**Work to be completed**
Look through the data below for the line with "Image resolution: width=952" and the line with "You are a computer-use agent. Viewport: 630px", then output those two and all lines in between, exactly as written.

Stored data entries:
◇ ◇ ◇ ◇ ◇
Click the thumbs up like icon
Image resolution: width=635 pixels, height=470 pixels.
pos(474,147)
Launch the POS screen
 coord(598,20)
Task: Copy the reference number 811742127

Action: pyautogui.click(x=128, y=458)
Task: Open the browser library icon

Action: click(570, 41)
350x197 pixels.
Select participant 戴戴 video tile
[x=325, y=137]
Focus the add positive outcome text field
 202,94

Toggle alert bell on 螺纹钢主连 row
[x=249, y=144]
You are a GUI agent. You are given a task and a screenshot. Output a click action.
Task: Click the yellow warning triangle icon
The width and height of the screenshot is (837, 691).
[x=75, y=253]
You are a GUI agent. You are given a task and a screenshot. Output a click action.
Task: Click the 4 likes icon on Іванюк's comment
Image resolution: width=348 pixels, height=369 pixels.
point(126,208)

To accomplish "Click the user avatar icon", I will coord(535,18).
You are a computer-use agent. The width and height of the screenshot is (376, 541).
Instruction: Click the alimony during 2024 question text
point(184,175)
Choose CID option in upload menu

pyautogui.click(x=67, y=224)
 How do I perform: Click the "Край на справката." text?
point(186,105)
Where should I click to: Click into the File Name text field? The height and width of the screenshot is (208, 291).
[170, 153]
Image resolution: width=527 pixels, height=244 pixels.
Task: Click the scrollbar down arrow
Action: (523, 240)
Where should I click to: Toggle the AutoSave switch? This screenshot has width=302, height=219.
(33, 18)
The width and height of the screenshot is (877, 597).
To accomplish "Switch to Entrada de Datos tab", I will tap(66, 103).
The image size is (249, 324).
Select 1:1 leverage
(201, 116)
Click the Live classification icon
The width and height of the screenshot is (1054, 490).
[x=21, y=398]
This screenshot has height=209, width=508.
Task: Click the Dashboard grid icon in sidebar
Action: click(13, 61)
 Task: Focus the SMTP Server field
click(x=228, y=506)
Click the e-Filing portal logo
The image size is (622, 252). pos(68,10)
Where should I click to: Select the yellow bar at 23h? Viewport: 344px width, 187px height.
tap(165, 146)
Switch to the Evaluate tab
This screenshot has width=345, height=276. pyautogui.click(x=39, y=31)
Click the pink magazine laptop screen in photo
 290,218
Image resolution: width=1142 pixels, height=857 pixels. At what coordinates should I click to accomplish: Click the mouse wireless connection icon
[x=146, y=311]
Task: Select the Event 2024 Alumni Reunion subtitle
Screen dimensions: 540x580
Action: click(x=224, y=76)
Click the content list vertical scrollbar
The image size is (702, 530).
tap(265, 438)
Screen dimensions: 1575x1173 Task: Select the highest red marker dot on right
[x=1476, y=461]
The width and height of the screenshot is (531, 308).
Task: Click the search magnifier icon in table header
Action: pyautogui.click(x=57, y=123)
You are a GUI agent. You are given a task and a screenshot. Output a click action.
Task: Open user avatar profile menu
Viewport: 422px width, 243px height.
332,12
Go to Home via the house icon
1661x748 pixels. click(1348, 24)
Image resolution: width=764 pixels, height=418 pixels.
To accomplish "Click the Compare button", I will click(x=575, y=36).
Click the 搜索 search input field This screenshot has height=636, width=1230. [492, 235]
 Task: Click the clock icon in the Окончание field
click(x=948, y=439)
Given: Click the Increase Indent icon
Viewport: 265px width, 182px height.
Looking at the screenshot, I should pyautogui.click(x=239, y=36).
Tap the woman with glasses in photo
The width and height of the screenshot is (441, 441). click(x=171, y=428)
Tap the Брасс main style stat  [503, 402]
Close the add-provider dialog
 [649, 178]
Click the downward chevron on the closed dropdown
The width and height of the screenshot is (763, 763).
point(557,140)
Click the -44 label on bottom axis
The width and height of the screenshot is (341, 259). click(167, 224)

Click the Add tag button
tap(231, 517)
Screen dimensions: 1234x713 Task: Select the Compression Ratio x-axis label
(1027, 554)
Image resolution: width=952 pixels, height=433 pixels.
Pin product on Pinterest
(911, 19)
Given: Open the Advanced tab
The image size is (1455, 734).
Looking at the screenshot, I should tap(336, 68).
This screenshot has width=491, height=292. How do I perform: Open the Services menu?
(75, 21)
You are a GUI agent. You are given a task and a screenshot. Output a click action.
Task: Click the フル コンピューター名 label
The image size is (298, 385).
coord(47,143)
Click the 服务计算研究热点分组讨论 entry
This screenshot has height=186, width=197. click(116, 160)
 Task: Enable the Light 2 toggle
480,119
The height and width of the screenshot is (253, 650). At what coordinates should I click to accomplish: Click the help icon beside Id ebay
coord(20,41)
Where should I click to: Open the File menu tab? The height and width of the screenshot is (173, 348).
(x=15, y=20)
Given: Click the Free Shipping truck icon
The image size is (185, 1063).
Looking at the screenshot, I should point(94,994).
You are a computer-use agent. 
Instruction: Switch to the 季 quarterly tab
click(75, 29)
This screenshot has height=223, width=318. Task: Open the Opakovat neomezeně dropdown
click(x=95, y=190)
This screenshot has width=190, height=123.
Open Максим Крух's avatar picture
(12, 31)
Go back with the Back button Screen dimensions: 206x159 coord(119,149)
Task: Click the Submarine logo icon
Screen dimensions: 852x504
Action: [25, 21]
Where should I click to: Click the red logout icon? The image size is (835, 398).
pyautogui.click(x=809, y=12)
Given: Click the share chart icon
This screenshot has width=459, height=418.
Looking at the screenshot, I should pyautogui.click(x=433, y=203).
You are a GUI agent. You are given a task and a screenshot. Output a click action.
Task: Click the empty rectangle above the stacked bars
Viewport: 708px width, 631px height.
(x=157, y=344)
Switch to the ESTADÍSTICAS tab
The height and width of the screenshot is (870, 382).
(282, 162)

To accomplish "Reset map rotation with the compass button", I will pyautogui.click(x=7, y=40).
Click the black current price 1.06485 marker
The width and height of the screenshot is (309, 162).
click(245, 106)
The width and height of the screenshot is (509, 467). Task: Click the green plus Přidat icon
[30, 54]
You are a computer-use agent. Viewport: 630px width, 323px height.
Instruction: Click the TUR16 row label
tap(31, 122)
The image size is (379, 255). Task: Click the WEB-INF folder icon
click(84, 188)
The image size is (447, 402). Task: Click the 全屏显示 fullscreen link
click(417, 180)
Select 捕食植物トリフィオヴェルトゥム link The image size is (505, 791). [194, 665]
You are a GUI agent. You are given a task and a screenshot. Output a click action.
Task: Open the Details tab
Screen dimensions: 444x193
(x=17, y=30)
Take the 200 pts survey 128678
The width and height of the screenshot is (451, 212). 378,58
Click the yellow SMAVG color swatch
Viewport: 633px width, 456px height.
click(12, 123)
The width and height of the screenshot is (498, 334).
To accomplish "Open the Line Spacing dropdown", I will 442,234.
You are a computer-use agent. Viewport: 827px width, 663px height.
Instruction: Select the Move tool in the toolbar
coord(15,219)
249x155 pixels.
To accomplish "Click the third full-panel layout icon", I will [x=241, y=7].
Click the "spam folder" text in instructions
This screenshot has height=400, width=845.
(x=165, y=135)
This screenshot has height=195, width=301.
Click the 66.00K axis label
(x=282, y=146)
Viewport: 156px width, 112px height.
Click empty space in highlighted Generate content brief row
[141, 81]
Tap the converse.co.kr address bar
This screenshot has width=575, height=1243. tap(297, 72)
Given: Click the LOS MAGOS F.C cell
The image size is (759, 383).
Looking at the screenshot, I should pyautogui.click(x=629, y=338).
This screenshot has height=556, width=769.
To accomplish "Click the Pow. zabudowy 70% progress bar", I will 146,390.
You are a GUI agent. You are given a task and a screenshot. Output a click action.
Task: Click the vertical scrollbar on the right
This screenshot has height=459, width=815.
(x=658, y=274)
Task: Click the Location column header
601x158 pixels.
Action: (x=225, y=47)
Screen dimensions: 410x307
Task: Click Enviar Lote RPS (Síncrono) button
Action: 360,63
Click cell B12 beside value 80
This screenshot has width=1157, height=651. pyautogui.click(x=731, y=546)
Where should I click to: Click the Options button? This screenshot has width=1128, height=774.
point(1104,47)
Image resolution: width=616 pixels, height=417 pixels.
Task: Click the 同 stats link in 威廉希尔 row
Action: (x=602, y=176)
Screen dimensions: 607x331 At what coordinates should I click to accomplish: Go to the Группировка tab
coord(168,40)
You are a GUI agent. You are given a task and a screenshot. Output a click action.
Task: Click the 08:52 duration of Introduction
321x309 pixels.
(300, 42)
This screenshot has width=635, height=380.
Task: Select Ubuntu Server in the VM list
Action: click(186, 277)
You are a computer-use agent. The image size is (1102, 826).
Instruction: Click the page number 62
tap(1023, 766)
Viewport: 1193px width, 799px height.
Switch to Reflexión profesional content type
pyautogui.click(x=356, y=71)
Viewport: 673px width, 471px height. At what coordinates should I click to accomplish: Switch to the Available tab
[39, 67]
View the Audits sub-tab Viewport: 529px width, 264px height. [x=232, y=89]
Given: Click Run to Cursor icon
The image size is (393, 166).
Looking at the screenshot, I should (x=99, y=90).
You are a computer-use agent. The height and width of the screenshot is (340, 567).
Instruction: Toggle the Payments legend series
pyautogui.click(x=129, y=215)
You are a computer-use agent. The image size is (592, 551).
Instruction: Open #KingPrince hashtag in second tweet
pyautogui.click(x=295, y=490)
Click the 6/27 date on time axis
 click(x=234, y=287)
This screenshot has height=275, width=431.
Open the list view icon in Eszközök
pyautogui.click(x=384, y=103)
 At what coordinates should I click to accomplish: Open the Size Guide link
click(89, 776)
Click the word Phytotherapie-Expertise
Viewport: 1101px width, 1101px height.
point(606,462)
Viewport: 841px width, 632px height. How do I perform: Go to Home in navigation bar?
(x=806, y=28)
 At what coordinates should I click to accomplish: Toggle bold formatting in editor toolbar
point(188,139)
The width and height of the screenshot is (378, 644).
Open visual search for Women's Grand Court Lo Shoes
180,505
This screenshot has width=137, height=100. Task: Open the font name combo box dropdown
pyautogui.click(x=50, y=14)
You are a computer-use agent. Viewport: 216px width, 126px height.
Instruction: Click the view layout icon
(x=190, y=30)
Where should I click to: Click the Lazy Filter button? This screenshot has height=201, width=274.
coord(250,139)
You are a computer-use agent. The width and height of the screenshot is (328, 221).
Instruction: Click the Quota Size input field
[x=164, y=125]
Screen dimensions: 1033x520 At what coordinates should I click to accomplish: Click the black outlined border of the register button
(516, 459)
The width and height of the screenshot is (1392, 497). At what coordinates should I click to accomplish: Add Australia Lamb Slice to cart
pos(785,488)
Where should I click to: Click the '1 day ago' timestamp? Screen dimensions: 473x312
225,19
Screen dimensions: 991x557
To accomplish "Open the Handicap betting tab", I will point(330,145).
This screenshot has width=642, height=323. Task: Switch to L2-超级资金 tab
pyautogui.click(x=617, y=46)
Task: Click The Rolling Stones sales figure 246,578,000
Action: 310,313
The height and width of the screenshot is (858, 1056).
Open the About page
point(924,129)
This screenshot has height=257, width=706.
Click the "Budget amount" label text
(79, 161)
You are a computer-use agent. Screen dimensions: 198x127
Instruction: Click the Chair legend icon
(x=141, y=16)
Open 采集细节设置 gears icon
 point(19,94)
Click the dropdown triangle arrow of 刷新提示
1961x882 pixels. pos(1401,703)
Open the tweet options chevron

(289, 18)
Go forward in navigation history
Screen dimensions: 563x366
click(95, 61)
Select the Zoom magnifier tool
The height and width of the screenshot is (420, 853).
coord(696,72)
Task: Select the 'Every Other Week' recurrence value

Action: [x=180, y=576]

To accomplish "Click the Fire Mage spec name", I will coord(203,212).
◇ ◇ ◇ ◇ ◇
**Task result**
Image resolution: width=952 pixels, height=433 pixels.
Pin product on Pinterest
(911, 19)
Given: Open the Advanced tab
The image size is (1455, 734).
Looking at the screenshot, I should tap(336, 68).
This screenshot has width=491, height=292. How do I perform: Open the Services menu?
(75, 21)
You are a GUI agent. You are given a task and a screenshot. Output a click action.
Task: Click the フル コンピューター名 label
The image size is (298, 385).
coord(47,143)
Click the 服务计算研究热点分组讨论 entry
This screenshot has height=186, width=197. click(116, 160)
 Task: Enable the Light 2 toggle
480,119
The height and width of the screenshot is (253, 650). At what coordinates should I click to accomplish: Click the help icon beside Id ebay
coord(20,41)
Where should I click to: Open the File menu tab? The height and width of the screenshot is (173, 348).
(x=15, y=20)
Given: Click the Free Shipping truck icon
The image size is (185, 1063).
Looking at the screenshot, I should point(94,994).
You are a computer-use agent. 
Instruction: Switch to the 季 quarterly tab
click(75, 29)
This screenshot has height=223, width=318. Task: Open the Opakovat neomezeně dropdown
click(x=95, y=190)
This screenshot has width=190, height=123.
Open Максим Крух's avatar picture
(12, 31)
Go back with the Back button Screen dimensions: 206x159 coord(119,149)
Task: Click the Submarine logo icon
Screen dimensions: 852x504
Action: [25, 21]
Where should I click to: Click the red logout icon? The image size is (835, 398).
pyautogui.click(x=809, y=12)
Given: Click the share chart icon
This screenshot has width=459, height=418.
Looking at the screenshot, I should pyautogui.click(x=433, y=203).
You are a GUI agent. You are given a task and a screenshot. Output a click action.
Task: Click the empty rectangle above the stacked bars
Viewport: 708px width, 631px height.
(x=157, y=344)
Switch to the ESTADÍSTICAS tab
The height and width of the screenshot is (870, 382).
(282, 162)

To accomplish "Reset map rotation with the compass button", I will pyautogui.click(x=7, y=40).
Click the black current price 1.06485 marker
The width and height of the screenshot is (309, 162).
click(245, 106)
The width and height of the screenshot is (509, 467). Task: Click the green plus Přidat icon
[30, 54]
You are a computer-use agent. Viewport: 630px width, 323px height.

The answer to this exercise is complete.